However, build-up to the polls, LASAA’s directive seem to have fallen on deaf ears, as all the political parties fielding candidates for the presidential, national assembly, governorship and the Lagos State House of Assembly race have their posters and banners indiscriminately dotting the unauthorised places across the state.

Vanguard gathered that posters now dot the Ojuelegba Bridge, Third Mainland Bridge, Mobolaji Bank Anthony Way Bridge, Iyana-Ipaja Bridge; Barracks bridge, LASU bridge, Trade Fair bridge, all along the Lagos-Badagry expressway, Oshodi-Apapa expressway; Oworoshoki road among others.

Lagos CP’s warning: Pissed by this development, LASAA’s intervention to clear the unauthorised places of the mess of campaign materials, got a major setback, on January 5, 2015, following the warning issued by the Lagos State Police Command that the agency should forthwith stop the removal and destruction of campaign posters of political aspirants.

•••

[SET EXERCISE 1]:
Duplicate everything in the records from the line containing "The image size is (1558, 876)." down to the line containing "click(x=307, y=399)", with both of those lines included. Leave the pictures out.
The passage about campaign posters in Lagos and the records have nothing to do with each other.

•••

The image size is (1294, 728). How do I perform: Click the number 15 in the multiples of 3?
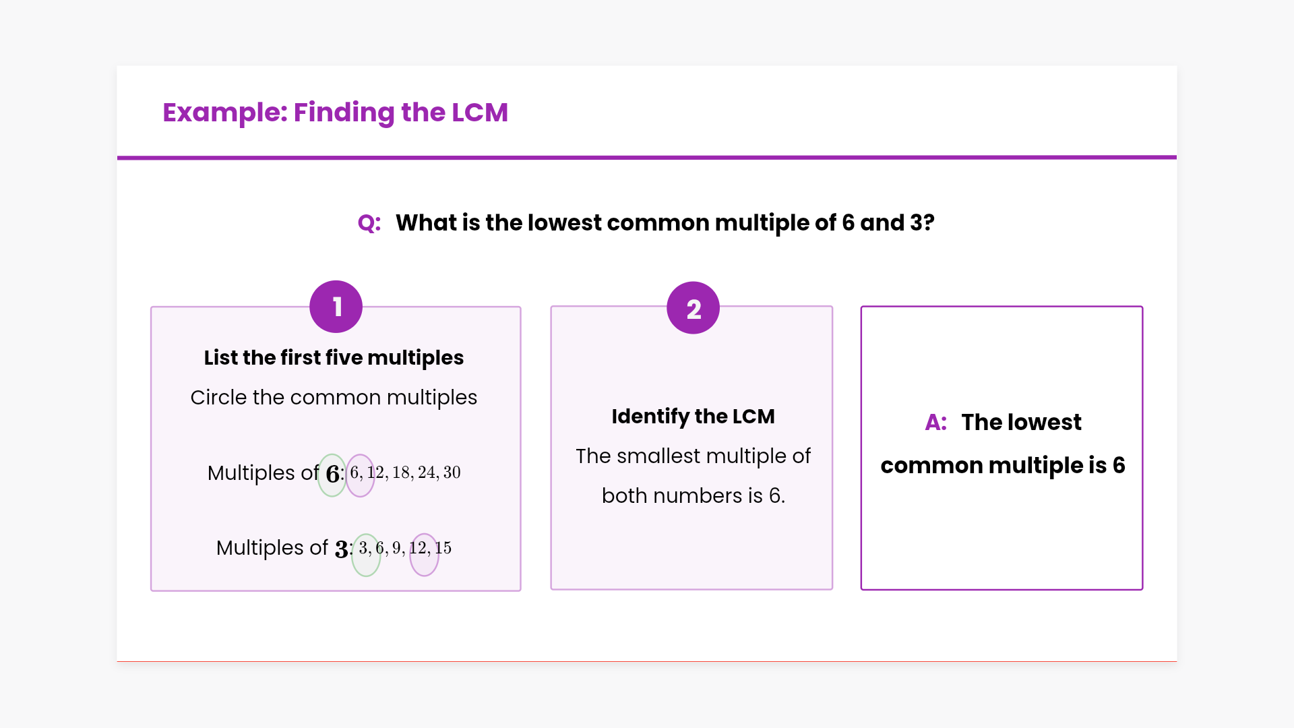[x=443, y=548]
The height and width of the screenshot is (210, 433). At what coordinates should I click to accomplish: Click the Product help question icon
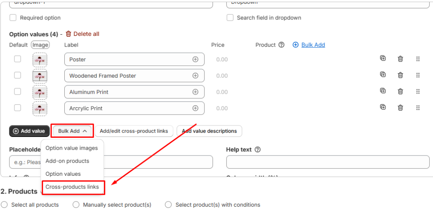click(282, 45)
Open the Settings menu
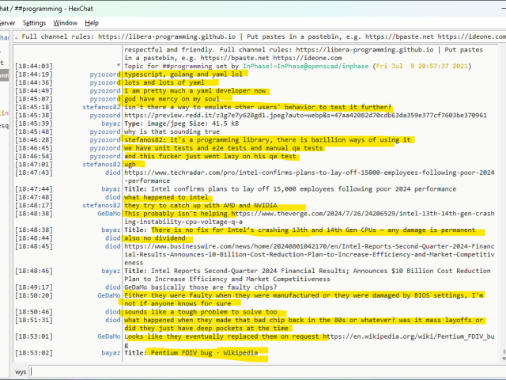This screenshot has height=380, width=506. 34,23
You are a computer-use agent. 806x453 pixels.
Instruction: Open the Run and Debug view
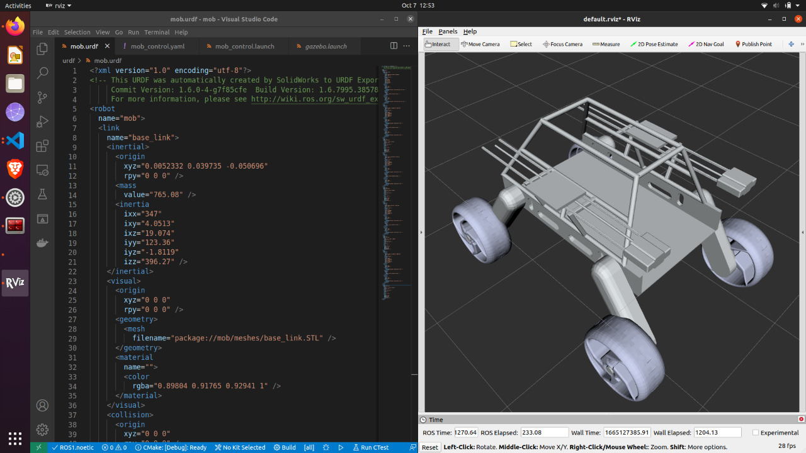click(42, 122)
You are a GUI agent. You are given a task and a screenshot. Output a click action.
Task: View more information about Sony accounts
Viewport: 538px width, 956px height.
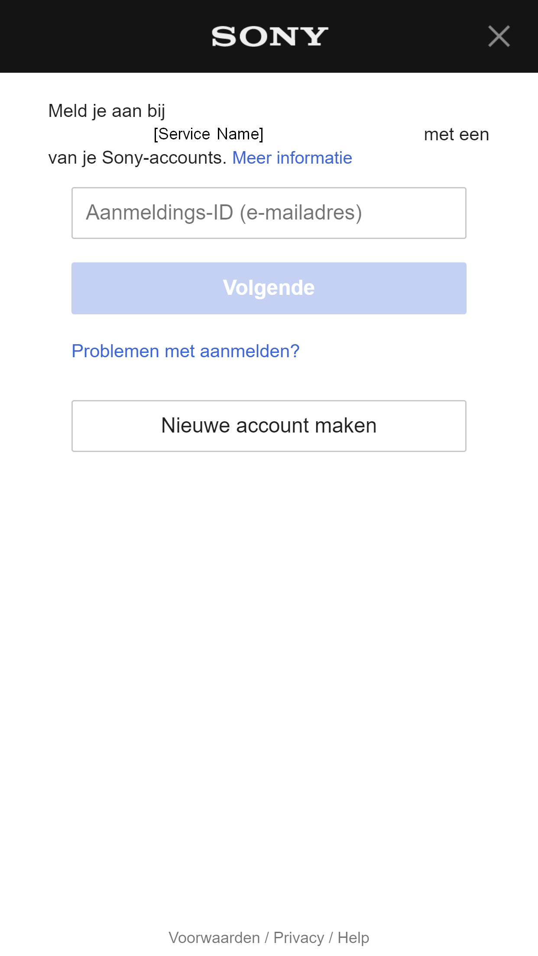tap(292, 158)
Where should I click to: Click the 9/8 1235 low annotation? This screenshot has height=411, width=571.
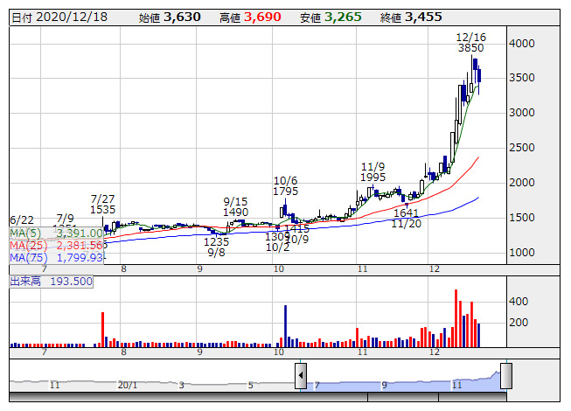[216, 247]
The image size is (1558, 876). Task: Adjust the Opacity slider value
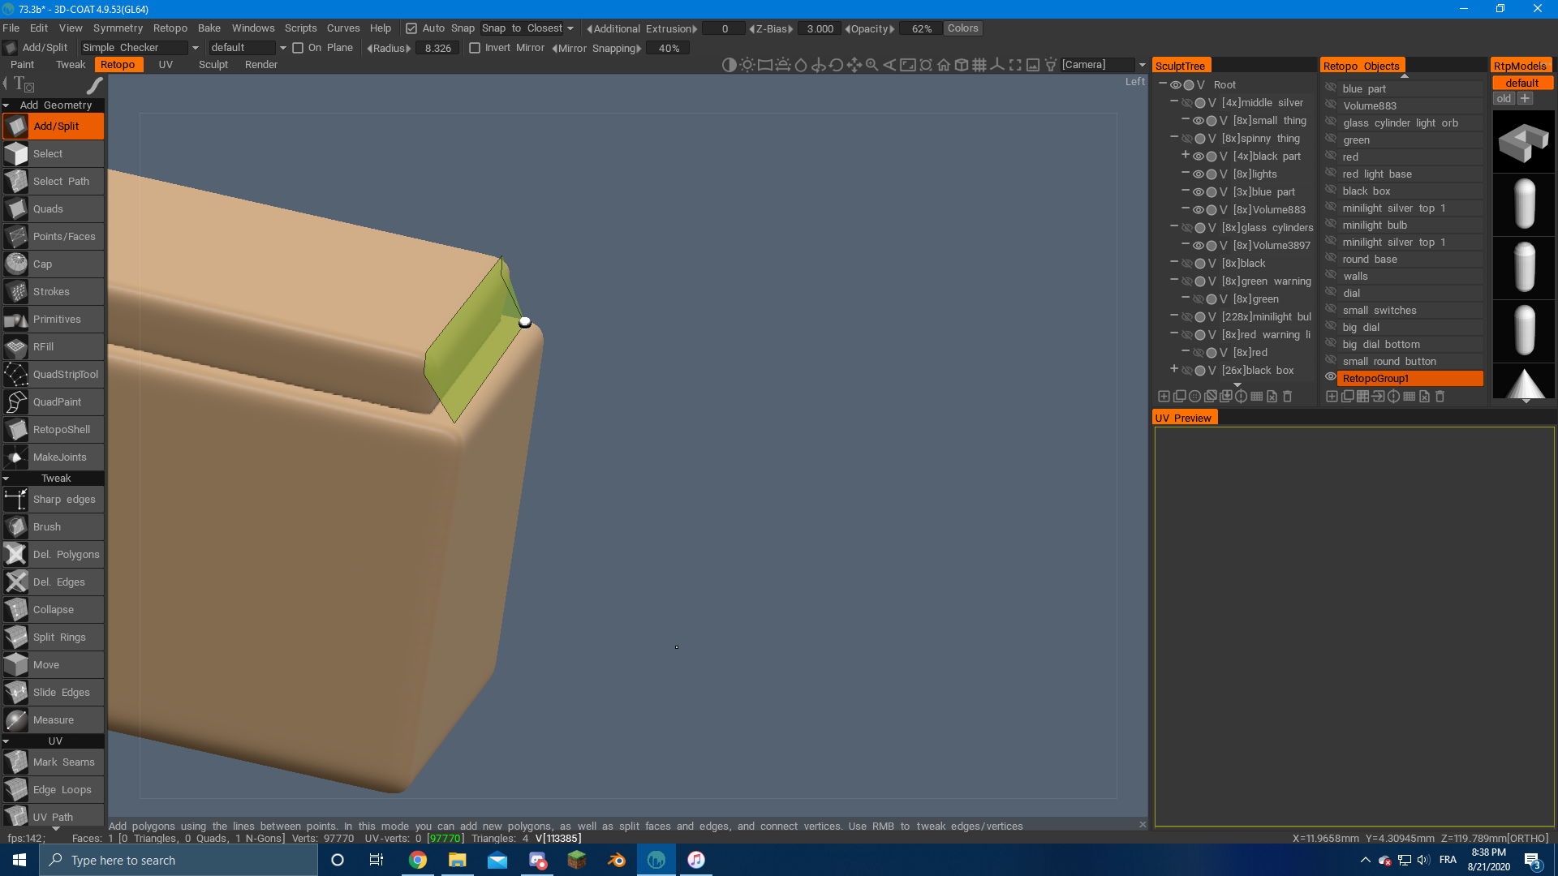click(921, 28)
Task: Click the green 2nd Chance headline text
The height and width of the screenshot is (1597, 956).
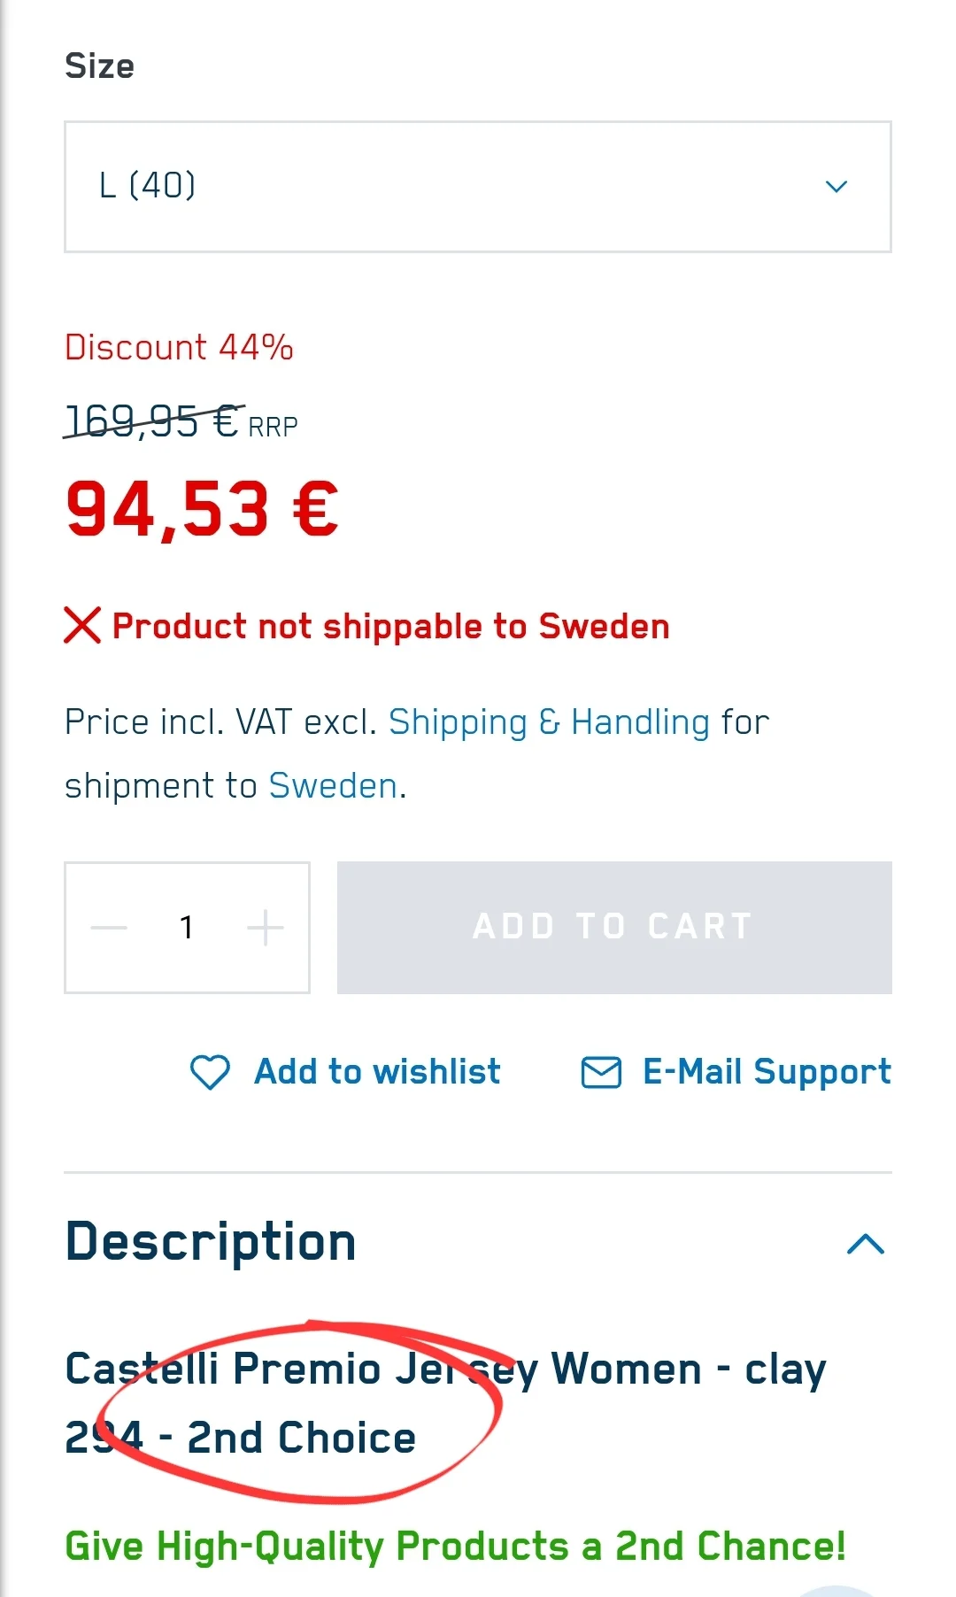Action: coord(455,1547)
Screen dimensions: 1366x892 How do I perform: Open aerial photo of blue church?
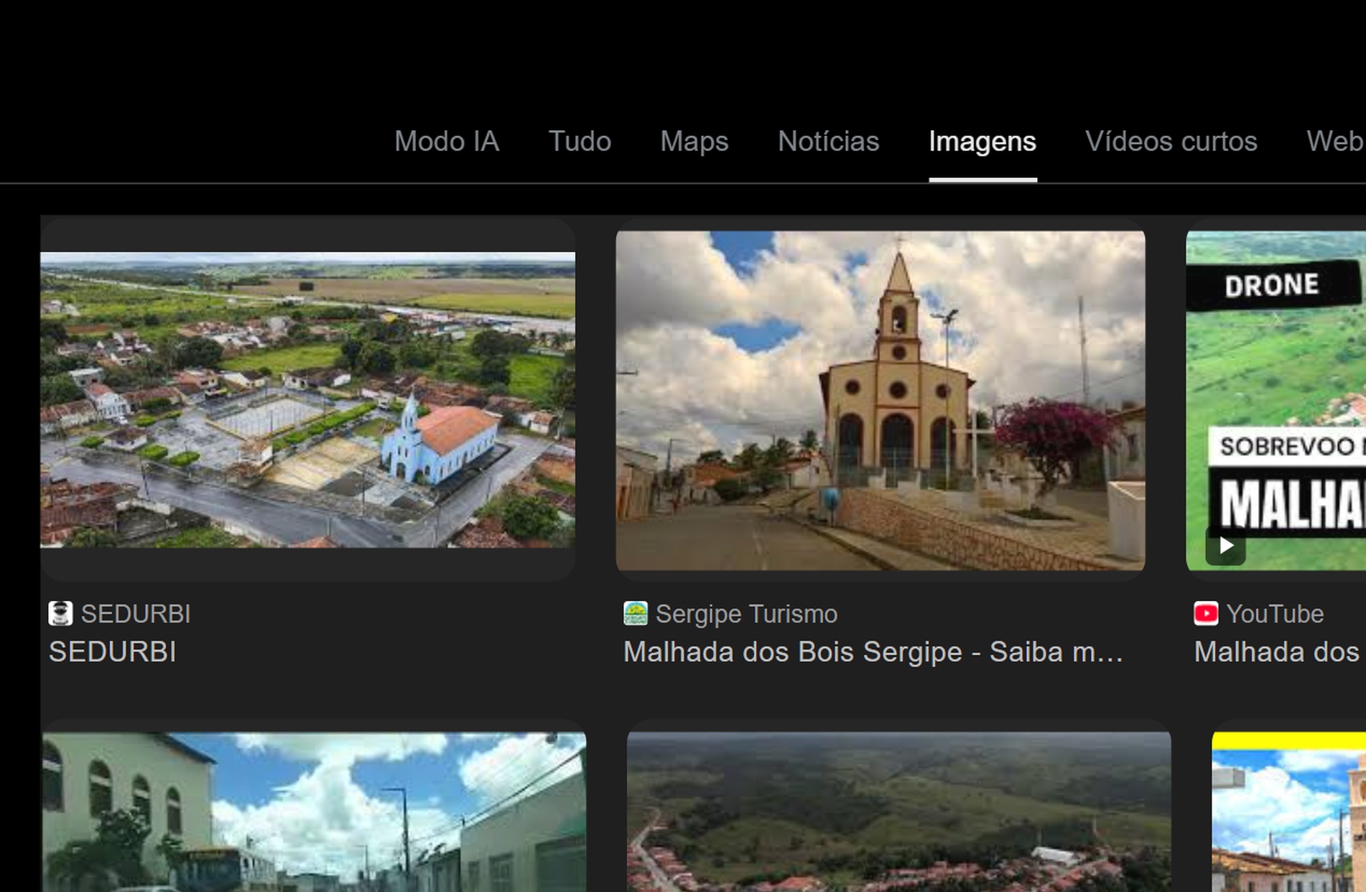click(x=307, y=399)
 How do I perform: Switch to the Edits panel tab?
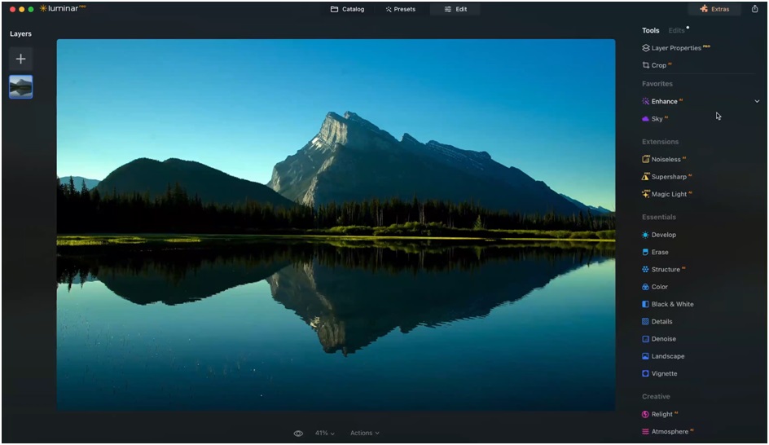(677, 31)
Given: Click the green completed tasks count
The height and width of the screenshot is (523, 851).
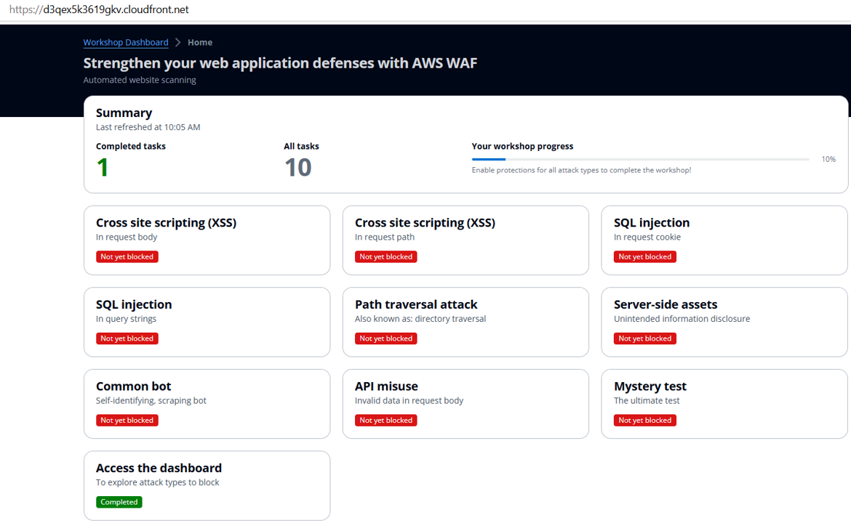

•••

[SET EXERCISE 2]:
Write out the full passage about campaign posters in Lagos word for word.

[TASK RESPONSE 1]:
The image size is (1558, 876). Task: Adjust the Opacity slider value
click(921, 28)
Task: Click the green 2nd Chance headline text
The height and width of the screenshot is (1597, 956).
Action: coord(455,1547)
Screen dimensions: 1366x892 How do I perform: Open aerial photo of blue church?
click(x=307, y=399)

[TASK RESPONSE 2]:
However, build-up to the polls, LASAA’s directive seem to have fallen on deaf ears, as all the political parties fielding candidates for the presidential, national assembly, governorship and the Lagos State House of Assembly race have their posters and banners indiscriminately dotting the unauthorised places across the state.

Vanguard gathered that posters now dot the Ojuelegba Bridge, Third Mainland Bridge, Mobolaji Bank Anthony Way Bridge, Iyana-Ipaja Bridge; Barracks bridge, LASU bridge, Trade Fair bridge, all along the Lagos-Badagry expressway, Oshodi-Apapa expressway; Oworoshoki road among others.

Lagos CP’s warning: Pissed by this development, LASAA’s intervention to clear the unauthorised places of the mess of campaign materials, got a major setback, on January 5, 2015, following the warning issued by the Lagos State Police Command that the agency should forthwith stop the removal and destruction of campaign posters of political aspirants.